#### Passage to read
-*-*-
In more substantial terms, the organization of such classes, even in their optional nature, gives rise to a number of concerns in their daily realization: the will of minors is not always respected, as they are forced in some instances to attend religious education classes by their parents or through peer pressure. Additionally, the minimum number of participants to hold such a class essentially penalizes agnostic learners and those adhering to a minority faith.97 For learners that do not wish to take neither religion nor ethics courses, there is a gap in their school certificate. This is problematic insofar as it discloses the learner’s worldview in unconstitutional terms.98 As for the use of religious symbols (e.g., cross) and practices (e.g., prayer), there is a degree of ambiguity.
Additionally, the content of religious classes per se has a distinctly catechetical dimension, with the ultimate aim of developing the learner’s personal faith in consonance with the official position of the religious organization to which the class corresponds.99 The pedagogical expectation is for learners to identify and further their faith in the direction suggested. Some elements on various other religions are included in non-denominational education primarily through literature, history, geography, or civic education, through a distinct Christian trajectory.
-*-*-
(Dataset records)
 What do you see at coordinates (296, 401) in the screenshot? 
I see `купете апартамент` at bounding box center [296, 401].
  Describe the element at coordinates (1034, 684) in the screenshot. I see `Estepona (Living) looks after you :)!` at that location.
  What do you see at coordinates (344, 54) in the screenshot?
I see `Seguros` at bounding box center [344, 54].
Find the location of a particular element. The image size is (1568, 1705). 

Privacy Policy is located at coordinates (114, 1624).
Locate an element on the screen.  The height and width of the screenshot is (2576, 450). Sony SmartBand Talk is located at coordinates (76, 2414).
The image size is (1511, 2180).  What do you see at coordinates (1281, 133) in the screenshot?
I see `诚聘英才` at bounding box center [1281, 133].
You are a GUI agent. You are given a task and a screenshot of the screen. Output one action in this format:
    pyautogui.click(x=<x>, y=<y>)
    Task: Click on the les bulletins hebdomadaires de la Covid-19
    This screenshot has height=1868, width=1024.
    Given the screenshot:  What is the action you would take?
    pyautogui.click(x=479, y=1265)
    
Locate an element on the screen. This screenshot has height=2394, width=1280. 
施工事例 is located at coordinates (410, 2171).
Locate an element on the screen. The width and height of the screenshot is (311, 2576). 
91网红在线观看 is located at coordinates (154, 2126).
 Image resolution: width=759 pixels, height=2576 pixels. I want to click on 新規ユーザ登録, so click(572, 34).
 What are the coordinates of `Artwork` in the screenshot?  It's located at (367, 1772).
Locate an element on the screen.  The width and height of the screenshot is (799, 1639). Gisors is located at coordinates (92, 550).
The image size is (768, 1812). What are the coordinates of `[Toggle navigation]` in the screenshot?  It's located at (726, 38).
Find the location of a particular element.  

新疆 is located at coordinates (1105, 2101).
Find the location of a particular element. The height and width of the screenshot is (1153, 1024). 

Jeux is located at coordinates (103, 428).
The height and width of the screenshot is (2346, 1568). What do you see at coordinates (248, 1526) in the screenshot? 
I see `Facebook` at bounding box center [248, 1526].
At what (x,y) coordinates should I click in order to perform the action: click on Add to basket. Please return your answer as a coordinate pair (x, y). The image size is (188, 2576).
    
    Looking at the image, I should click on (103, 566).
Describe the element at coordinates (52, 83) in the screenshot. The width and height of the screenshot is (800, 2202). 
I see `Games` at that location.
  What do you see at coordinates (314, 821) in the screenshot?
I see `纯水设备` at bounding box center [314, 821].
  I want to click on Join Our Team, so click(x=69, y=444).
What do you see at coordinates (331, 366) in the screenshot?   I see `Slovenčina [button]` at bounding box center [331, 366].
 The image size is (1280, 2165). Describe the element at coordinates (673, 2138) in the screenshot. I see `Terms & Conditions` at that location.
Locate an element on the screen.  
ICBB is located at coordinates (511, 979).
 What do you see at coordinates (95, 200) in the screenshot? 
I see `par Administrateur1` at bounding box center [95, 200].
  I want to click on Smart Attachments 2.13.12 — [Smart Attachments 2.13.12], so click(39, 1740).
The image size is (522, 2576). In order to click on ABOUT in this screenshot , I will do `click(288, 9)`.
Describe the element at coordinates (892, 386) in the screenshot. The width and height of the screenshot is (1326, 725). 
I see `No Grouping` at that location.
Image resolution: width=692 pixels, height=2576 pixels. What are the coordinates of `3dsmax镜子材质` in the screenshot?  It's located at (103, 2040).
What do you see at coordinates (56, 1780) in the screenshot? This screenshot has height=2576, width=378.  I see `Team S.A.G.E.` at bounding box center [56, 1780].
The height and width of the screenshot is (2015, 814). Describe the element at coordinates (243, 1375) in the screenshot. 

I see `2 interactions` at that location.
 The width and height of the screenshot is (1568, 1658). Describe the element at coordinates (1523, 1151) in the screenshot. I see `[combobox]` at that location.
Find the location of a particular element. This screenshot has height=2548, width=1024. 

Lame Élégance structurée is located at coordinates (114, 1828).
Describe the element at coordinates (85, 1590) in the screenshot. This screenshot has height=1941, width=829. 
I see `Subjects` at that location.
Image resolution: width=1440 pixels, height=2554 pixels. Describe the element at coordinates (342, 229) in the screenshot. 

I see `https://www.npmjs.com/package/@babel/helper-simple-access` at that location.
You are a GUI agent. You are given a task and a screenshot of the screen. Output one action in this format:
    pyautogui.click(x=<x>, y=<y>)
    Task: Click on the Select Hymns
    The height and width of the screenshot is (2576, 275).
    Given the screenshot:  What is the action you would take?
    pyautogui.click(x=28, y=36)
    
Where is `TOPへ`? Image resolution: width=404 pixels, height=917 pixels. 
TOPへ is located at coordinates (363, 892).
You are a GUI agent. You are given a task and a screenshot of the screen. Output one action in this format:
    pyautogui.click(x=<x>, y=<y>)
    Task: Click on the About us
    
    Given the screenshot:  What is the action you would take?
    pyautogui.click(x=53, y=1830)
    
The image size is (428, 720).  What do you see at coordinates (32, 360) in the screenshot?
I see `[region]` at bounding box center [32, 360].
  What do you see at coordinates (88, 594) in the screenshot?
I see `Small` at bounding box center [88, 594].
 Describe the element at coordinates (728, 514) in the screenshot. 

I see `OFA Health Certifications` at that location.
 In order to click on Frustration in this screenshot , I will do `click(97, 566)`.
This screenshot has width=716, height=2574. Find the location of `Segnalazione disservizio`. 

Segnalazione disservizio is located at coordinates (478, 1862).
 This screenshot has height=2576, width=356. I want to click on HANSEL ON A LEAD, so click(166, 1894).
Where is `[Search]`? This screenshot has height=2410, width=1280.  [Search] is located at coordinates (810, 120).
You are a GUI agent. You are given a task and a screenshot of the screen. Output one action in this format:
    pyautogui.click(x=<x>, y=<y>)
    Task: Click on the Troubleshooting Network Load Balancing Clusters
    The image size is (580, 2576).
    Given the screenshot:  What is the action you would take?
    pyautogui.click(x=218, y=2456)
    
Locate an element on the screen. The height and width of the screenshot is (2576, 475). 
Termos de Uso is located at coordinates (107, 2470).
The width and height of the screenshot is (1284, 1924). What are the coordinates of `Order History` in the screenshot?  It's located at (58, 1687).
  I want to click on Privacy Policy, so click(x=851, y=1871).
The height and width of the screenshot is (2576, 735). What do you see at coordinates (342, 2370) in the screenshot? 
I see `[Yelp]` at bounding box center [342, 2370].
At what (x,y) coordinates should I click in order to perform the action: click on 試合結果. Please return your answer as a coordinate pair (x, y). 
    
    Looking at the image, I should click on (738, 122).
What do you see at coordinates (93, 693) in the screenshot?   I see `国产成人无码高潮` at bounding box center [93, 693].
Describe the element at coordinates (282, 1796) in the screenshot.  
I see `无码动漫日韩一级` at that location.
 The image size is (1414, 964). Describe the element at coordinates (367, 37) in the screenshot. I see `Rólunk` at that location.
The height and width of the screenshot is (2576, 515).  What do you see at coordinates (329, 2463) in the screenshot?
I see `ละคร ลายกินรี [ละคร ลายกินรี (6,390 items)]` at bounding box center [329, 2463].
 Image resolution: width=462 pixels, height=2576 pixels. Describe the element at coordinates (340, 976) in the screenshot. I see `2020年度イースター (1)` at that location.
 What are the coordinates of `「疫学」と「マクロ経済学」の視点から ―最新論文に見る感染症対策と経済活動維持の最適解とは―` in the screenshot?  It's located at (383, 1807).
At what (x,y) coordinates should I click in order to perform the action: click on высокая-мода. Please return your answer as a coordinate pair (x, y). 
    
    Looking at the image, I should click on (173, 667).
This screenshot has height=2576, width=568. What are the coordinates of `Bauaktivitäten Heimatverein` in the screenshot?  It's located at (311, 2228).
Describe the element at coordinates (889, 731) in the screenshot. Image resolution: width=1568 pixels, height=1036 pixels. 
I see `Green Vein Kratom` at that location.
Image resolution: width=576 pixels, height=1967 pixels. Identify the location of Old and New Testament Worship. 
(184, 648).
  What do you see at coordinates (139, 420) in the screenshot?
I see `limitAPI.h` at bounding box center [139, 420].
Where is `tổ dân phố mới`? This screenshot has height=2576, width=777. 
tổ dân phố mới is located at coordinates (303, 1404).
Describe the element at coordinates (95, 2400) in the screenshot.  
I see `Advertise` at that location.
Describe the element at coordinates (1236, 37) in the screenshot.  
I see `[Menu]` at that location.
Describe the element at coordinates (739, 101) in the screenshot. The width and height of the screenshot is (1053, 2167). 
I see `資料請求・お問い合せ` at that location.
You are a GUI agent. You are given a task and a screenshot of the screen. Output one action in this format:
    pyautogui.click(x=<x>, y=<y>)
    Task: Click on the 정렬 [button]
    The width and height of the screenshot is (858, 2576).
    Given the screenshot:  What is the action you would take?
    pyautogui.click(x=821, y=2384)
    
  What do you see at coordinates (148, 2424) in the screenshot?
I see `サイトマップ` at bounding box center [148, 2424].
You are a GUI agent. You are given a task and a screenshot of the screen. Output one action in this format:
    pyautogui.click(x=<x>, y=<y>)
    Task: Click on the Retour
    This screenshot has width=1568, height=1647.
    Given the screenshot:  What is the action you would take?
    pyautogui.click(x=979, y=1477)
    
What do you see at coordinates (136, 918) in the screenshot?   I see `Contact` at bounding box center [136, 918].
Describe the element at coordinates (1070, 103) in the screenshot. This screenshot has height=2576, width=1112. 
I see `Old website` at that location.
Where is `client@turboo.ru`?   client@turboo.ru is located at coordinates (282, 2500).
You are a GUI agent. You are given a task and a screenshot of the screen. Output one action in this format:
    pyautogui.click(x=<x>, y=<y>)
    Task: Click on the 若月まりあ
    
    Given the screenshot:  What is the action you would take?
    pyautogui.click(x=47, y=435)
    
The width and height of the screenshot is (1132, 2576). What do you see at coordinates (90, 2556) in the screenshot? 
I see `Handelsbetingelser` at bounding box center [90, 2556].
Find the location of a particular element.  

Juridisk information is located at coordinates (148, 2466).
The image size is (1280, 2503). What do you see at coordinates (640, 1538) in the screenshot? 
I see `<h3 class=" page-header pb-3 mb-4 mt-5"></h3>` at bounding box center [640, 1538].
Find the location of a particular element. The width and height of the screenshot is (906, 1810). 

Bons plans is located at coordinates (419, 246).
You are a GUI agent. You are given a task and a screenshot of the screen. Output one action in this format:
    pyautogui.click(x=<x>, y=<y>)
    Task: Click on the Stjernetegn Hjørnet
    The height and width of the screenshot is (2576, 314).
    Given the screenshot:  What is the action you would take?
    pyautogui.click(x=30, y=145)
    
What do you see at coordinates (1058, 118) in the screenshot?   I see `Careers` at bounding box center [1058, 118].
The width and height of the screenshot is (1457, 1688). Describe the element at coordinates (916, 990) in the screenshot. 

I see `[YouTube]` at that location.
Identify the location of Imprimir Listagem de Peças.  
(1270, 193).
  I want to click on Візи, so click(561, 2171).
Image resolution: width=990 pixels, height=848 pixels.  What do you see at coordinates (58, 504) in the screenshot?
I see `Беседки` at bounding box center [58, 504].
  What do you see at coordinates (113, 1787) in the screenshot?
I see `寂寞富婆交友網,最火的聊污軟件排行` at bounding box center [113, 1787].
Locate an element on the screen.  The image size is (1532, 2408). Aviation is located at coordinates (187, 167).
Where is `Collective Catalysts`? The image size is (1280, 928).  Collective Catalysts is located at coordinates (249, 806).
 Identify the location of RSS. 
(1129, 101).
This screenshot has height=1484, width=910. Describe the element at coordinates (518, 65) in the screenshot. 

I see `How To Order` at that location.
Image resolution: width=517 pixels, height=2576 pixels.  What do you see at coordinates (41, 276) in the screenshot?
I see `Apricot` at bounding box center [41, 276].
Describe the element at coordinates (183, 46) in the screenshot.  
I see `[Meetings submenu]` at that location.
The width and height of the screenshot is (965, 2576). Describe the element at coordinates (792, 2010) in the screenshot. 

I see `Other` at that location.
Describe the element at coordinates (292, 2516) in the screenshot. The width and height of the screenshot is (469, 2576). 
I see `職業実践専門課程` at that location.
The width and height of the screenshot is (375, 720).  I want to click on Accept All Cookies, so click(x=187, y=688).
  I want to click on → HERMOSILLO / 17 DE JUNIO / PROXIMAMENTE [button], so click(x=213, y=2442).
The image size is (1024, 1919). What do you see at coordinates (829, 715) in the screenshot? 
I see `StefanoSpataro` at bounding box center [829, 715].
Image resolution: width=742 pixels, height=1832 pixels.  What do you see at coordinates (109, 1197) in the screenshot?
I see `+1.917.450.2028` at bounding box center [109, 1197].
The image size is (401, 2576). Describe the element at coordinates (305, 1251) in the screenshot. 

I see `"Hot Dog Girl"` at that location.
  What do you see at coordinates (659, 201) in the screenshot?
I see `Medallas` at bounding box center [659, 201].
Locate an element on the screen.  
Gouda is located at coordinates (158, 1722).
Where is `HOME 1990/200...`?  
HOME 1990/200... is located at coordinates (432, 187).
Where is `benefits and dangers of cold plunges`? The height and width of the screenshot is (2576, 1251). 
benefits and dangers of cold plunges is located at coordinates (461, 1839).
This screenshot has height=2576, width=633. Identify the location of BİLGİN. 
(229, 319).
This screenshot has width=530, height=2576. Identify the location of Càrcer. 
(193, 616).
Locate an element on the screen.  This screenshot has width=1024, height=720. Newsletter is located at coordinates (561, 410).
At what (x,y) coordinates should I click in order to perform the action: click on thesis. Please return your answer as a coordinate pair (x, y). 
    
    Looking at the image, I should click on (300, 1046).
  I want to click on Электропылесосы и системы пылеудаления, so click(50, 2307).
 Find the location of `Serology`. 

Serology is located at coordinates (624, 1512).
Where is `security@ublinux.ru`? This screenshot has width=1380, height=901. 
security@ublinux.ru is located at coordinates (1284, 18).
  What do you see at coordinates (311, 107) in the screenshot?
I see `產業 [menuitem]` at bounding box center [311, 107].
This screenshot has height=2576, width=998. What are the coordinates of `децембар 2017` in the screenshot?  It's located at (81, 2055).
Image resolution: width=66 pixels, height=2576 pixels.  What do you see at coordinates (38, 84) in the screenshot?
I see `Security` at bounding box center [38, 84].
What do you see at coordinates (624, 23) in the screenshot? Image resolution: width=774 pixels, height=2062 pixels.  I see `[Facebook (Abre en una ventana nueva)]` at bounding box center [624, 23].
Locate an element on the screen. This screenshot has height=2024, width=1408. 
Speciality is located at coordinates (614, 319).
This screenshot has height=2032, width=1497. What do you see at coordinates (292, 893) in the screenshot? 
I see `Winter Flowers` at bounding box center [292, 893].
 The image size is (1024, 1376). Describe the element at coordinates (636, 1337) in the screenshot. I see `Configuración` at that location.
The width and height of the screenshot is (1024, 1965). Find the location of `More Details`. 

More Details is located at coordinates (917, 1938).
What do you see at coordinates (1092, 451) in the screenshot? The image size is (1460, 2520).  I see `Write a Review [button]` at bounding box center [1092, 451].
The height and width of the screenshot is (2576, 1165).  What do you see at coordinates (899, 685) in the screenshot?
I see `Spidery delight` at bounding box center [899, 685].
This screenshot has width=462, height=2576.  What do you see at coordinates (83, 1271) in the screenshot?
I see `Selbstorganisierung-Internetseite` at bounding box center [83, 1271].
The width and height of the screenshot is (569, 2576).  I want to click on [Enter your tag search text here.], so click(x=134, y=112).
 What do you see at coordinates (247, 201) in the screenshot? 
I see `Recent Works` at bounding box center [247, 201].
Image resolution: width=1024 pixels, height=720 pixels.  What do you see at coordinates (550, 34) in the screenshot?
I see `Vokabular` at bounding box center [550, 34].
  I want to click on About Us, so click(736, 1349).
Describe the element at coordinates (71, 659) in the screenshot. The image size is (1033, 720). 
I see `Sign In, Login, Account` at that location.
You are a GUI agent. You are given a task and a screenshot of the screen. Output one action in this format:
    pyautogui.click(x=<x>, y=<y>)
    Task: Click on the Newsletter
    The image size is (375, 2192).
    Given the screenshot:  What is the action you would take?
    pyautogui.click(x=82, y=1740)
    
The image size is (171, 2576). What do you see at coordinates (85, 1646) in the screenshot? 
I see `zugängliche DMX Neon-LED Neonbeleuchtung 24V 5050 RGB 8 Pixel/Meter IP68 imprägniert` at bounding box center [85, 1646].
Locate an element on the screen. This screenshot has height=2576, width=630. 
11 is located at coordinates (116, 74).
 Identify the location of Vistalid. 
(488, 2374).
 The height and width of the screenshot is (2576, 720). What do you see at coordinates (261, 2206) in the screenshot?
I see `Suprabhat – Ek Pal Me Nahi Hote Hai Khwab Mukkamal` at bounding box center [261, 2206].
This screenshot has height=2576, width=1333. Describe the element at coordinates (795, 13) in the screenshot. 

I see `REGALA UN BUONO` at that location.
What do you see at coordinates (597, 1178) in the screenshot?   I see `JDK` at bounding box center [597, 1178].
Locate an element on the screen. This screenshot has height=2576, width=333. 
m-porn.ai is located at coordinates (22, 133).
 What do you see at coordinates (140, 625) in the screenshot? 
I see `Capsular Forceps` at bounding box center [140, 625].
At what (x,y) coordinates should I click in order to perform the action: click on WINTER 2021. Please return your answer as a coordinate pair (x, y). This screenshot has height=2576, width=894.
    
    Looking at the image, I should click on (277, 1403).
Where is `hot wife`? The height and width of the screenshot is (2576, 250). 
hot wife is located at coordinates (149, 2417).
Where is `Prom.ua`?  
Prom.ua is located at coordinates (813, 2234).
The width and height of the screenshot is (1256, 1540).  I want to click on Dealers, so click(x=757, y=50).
-*-*-
#### Actions to take
(1) Count the lines of the dataset records that contain the word "want" and give only that number.
(2) Proceed with the passage on religious education classes, picking up after its last sentence.
The dataset records have no connection to the passage on religious education classes.

#### Expected results
(1) 12

(2)
In general terms, the introduction of religious education in the Polish school curriculum, like in other Central and Eastern European countries, was organized in a hasty manner: pushed under the assumption that the Church should exercise political power, there has been little debate and limited preparation in terms of resources required to support the decision, on both material and personal infrastructure (e.g., content of curricula, teacher training, etc.).100
In a social context where findings on religiosity of Polish Roman Catholics show selective acceptance of religious dogmas, especially among the young generation,101 it is worth inquiring whether learners are increasingly questioning the Church’s privileged position in the social and political system. Their opinions seem to suggest that the legitimation of the Polish Catholic Church should be limited to strictly spiritual matters.102
The young Polish generation socialized in the post-socialist world, and exposed to the birth, even in Poland, of a pluralist type of religious culture, is shaping in its own terms a modern type of religiosity, almost at odds with religious education in schools. The pluralization of worldviews makes way for the questioning of a “sole and exclusive religious social world.”103 One obvious effect of this process is the de-coupling of religiosity and morality.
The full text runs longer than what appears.